L'univers d'ARIMA

Pendant plusieurs années, j'ai été infirmier — d'abord aux côtés de personnes dans les moments les plus décisifs de leur vie, puis au bloc opératoire. J'y ai appris ce que veut dire accompagner un passage : la précision du geste, l'exigence du protocole.

Un voyage en Nouvelle-Zélande a changé quelque chose. Dans une école de gravure sur jade, j'ai compris qu'une pierre pouvait porter bien plus qu'une forme : une intention, une mémoire, un passage.

De retour à Tahiti, épuisé par un rythme qui ne me correspondait plus, j'ai commencé à façonner mes premiers bijoux — pour souffler, me vider l'esprit. Je n'avais pas prévu d'en faire une marque. Les demandes se sont multipliées, jusqu'à devenir une évidence. Un an plus tard, j'ai quitté le salariat. J'ai étudié et appris sur la perle de Tahiti, la fabrication, le métal — avec la même exigence qu'au bloc.

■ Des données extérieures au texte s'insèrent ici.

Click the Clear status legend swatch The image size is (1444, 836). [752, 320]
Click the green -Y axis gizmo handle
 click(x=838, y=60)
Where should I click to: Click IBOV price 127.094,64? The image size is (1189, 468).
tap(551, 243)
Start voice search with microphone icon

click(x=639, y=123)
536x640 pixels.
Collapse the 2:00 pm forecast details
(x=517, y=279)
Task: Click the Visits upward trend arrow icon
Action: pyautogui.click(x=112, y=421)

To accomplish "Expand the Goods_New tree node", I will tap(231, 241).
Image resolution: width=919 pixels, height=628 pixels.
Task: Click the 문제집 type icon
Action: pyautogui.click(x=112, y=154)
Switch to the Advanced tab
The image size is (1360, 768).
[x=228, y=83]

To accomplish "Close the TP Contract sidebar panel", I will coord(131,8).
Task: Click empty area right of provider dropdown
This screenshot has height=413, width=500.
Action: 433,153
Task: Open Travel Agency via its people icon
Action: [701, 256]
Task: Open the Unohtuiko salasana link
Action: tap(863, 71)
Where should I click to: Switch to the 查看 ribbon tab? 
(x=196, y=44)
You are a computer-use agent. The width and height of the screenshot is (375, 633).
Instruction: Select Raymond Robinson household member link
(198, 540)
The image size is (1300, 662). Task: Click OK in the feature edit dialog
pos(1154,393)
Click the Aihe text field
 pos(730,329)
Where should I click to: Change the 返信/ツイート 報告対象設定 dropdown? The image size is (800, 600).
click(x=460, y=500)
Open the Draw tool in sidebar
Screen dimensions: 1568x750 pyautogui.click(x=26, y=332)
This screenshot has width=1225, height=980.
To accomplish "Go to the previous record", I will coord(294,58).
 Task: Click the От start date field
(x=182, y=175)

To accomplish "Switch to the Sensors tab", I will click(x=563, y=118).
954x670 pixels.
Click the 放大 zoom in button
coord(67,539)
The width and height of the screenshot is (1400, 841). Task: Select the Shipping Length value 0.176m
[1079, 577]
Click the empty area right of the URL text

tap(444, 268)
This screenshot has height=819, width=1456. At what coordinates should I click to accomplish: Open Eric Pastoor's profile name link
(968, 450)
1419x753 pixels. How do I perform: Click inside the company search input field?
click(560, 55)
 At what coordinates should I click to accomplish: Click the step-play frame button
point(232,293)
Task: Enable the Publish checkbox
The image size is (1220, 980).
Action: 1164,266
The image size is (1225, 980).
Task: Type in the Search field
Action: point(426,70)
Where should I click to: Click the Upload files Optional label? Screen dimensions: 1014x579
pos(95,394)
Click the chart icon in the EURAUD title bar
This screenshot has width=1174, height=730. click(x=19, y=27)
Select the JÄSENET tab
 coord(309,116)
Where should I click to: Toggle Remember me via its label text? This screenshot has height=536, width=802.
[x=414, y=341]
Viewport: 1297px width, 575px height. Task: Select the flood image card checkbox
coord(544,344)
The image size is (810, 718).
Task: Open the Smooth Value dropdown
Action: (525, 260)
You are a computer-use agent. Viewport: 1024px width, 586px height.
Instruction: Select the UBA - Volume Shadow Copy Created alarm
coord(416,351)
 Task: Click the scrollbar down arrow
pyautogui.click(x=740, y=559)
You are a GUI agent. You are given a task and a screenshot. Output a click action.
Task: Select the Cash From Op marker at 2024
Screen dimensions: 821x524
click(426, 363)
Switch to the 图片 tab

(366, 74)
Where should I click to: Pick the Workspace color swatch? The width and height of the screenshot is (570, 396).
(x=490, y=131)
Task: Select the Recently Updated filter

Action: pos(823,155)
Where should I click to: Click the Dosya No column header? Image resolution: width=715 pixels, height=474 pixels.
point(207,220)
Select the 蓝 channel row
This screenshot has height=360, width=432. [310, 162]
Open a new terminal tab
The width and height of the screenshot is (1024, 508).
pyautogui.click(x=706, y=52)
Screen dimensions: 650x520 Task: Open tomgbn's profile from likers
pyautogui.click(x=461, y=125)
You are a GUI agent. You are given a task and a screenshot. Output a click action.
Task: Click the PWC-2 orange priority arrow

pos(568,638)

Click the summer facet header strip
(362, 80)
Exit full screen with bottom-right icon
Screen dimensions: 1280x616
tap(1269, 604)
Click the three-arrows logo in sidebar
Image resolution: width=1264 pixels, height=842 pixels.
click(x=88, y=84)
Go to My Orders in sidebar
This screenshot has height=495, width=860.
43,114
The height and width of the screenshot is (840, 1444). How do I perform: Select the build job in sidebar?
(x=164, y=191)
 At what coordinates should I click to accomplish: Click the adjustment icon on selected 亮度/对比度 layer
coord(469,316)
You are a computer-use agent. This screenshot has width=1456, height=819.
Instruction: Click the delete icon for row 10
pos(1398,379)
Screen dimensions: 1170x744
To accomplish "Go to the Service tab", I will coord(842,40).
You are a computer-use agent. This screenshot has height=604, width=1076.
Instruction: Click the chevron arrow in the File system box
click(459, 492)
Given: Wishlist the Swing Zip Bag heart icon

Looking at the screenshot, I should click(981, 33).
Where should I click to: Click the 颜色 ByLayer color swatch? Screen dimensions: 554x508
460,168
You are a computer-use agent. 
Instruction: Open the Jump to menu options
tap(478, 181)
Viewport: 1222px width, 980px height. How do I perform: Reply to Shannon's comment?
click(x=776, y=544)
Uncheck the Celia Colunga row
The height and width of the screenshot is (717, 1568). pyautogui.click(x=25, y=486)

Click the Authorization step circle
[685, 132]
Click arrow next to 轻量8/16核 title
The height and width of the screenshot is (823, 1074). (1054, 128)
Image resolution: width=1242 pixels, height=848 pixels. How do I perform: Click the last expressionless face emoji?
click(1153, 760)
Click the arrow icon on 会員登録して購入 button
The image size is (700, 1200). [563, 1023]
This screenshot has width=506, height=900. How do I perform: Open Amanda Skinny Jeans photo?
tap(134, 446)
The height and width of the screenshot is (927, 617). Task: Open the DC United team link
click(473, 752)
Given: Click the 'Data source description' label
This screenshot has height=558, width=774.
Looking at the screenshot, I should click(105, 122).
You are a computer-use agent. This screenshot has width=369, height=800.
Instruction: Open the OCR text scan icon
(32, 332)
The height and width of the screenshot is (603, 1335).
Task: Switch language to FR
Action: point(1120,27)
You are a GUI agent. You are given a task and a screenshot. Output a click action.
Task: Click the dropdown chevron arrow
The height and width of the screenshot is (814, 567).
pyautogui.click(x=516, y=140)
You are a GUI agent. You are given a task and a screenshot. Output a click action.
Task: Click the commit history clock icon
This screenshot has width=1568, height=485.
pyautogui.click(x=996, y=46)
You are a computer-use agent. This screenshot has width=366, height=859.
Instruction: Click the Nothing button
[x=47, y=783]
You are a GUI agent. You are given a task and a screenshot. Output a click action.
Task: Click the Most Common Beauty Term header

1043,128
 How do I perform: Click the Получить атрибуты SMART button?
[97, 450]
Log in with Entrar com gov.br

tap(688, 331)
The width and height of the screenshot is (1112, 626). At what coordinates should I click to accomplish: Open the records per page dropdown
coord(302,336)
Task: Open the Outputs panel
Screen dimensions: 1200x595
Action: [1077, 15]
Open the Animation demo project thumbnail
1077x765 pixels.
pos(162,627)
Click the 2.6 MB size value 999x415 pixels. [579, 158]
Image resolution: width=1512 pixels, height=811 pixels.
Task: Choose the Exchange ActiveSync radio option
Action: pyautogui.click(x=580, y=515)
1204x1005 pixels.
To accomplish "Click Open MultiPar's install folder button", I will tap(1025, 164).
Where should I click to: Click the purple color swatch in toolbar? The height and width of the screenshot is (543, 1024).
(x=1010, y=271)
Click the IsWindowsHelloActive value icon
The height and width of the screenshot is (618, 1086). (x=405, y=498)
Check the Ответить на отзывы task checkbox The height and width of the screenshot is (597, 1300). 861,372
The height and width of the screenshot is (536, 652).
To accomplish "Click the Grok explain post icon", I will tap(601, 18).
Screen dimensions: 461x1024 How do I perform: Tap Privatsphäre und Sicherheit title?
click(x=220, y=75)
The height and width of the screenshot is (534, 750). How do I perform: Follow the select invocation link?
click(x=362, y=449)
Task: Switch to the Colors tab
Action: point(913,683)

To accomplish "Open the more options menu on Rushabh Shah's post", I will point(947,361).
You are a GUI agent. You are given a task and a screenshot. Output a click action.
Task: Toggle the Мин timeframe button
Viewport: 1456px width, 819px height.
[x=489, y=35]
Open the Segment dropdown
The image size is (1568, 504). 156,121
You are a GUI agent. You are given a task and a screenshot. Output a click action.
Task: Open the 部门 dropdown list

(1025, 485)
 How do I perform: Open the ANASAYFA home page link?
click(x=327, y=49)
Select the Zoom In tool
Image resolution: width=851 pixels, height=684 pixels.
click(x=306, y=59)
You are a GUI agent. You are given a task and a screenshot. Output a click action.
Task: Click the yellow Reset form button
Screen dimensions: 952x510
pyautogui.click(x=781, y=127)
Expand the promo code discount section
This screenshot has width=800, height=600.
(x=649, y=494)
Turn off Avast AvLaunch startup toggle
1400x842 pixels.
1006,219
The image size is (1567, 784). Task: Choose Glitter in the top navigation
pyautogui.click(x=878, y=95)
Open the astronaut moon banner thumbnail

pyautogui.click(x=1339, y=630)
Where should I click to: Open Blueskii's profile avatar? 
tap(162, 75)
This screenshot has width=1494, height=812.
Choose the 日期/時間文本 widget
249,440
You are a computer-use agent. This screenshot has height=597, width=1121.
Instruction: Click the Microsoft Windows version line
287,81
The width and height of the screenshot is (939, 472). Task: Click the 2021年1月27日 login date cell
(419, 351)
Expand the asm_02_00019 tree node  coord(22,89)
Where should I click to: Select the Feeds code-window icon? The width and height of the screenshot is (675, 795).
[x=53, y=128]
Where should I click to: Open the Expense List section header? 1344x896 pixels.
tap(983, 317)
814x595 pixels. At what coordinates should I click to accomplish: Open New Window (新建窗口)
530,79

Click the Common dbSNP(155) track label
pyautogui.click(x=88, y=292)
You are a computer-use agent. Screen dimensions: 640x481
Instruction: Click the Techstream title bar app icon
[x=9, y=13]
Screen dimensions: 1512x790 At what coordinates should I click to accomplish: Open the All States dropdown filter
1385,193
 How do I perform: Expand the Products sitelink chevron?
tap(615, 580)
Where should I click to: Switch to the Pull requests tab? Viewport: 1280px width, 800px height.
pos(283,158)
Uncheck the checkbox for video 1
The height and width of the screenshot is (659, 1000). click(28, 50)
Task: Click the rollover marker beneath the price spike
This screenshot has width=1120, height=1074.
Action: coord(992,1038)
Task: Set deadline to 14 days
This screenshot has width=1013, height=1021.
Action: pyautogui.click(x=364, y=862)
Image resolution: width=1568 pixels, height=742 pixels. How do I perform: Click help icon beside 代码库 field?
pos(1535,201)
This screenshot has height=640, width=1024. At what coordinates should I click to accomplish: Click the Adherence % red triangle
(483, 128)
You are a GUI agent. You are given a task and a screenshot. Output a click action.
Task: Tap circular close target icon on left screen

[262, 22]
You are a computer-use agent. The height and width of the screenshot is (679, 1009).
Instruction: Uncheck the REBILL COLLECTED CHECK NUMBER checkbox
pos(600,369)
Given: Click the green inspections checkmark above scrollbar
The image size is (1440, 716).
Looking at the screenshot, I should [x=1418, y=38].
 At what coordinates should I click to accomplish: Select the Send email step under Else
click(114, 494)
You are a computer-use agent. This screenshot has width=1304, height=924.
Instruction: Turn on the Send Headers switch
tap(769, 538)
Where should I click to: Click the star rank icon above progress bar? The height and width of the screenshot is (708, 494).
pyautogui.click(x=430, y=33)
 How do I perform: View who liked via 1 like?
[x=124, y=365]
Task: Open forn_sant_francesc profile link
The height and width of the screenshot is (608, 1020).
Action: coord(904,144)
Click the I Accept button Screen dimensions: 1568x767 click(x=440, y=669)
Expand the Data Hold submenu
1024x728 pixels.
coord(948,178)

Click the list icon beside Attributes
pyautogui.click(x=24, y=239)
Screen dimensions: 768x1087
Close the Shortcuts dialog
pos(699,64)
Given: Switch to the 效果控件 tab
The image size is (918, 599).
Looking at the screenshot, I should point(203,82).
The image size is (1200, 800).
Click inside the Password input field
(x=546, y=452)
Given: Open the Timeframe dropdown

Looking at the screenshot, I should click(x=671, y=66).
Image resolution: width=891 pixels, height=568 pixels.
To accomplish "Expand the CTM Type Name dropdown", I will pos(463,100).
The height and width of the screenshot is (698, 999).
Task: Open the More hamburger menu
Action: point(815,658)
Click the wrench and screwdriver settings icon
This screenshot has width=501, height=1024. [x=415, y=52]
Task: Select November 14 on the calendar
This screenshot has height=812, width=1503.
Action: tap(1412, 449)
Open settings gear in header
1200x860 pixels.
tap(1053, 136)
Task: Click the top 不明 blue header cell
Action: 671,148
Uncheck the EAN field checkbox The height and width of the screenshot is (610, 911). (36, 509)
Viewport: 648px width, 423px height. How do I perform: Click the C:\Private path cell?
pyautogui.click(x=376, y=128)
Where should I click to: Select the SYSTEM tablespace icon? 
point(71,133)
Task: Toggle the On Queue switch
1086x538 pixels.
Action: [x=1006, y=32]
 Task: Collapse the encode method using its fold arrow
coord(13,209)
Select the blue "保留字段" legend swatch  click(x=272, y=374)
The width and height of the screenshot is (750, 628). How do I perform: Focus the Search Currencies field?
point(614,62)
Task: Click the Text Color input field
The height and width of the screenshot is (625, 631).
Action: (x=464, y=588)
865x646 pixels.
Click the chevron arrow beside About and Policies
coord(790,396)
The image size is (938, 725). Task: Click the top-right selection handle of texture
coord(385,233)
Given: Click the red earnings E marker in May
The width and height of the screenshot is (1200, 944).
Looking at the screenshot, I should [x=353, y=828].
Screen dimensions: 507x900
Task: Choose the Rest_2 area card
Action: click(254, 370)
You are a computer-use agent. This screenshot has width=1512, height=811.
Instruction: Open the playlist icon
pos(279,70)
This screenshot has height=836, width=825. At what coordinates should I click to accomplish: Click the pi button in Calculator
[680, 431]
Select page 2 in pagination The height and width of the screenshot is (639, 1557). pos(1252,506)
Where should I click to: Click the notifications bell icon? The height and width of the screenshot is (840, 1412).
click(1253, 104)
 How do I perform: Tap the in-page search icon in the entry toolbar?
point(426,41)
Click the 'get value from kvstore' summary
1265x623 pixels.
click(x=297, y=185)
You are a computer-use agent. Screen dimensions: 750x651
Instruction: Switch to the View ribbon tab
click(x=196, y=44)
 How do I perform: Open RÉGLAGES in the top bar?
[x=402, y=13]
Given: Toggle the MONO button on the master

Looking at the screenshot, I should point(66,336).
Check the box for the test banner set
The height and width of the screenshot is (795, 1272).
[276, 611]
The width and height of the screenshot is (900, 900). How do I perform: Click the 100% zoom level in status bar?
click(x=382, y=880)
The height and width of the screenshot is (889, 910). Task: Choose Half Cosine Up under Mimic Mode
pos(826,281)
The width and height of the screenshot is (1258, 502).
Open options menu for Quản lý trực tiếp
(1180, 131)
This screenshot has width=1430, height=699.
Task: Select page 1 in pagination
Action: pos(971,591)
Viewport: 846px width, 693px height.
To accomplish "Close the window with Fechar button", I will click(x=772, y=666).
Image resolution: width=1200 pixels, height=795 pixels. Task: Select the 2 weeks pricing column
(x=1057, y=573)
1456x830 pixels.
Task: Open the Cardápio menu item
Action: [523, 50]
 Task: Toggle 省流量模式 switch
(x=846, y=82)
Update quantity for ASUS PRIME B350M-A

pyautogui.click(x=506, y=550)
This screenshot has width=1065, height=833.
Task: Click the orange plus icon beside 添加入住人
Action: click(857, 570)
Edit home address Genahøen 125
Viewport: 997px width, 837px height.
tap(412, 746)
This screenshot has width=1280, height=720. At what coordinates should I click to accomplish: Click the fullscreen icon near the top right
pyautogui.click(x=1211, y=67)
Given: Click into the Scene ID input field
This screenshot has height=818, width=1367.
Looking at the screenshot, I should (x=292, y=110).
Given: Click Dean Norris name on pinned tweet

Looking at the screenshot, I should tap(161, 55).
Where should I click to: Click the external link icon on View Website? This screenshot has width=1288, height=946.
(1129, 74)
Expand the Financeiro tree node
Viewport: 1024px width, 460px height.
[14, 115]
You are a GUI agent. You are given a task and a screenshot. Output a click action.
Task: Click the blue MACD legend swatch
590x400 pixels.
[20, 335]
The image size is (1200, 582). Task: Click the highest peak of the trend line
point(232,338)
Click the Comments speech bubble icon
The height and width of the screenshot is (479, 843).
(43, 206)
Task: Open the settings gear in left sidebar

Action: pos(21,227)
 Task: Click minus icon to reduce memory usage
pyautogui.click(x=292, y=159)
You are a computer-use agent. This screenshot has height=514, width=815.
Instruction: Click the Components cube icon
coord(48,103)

Aujourd'hui je suis rentré à Biarritz, sur mes terres, retrouver ma famille et ceux qui comptent. C'est ici que chaque pièce prend forme, aujourd'hui.

Chaque modèle est façonné en série limitée, selon un protocole précis, presque rituel. La matière est respectée, travaillée, révélée. Ce processus préserve l'essentiel : la force, la singularité, la charge symbolique.

Arima porte tout ce chemin : le soin, la transformation, ce qu'on garde de soi en devenant quelqu'un d'autre.